En plus de ce revers infligé par le Parlement, Boris Johnson a dû encaisser la démission du gouvernement et du Parlement de son frère Jo, qui avait voté pour le maintien dans l’Union européenne lors du référendum de 2016. Jo Johnson a affirmé sur Twitter qu’il allait placer « l’intérêt national » avant la « loyauté familiale ».
Le parti conservateur sous la houlette de Boris Johnson a ainsi perdu 23 députés en trois jours.

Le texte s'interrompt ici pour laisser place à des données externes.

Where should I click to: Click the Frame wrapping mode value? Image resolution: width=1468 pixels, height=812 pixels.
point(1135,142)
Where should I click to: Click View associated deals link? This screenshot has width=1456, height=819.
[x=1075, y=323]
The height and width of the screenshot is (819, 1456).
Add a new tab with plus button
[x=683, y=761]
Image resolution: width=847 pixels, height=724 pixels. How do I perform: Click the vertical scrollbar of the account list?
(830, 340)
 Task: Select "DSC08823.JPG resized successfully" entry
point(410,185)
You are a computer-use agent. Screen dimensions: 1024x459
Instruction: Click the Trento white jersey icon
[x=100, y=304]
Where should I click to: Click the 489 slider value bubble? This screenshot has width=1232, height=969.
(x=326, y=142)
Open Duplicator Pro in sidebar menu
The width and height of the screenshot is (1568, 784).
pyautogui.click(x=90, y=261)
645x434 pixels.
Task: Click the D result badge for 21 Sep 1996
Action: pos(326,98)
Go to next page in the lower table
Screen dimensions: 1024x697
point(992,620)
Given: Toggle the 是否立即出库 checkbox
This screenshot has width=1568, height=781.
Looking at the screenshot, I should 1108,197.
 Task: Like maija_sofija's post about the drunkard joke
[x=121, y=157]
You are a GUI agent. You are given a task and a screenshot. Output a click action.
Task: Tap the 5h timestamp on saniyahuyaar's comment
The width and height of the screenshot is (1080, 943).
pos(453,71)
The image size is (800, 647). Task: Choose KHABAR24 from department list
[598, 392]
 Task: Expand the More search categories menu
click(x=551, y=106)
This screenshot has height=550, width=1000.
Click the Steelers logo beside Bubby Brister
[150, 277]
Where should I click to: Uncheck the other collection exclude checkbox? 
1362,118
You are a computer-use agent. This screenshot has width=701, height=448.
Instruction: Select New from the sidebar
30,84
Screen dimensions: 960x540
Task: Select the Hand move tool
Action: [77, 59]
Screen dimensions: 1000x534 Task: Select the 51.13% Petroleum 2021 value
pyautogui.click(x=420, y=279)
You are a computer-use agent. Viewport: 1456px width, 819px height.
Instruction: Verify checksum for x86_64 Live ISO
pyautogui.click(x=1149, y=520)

Interrogé sur le sujet, le Premier ministre s’est contenté de souligner que le Brexit « est visiblement une question qui divise les familles ».
– A quelle date? –
Des élections doivent donner aux Britanniques l’opportunité de décider quel Premier ministre doit se rendre au sommet européen à Bruxelles, les 17 et 18 octobre, a soutenu Boris Johnson. « Voulez-vous de Jeremy Corbyn (chef du Labour) avec son plan de prolonger, pour finalement rester dans l’UE (…) ou voulez-vous qu’on mette en oeuvre le Brexit ? », a-t-il lancé.
Prêts à des élections, les travaillistes s’interrogent sur la date à laquelle les organiser : avant ou après le 31 octobre ?
« Le problème, c’est que nous n’avons aucune confiance dans le fait que Boris Johnson respecte un engagement ou un accord que nous pourrions conclure », a expliqué John McDonnell, poids lourd du Labour, à la BBC.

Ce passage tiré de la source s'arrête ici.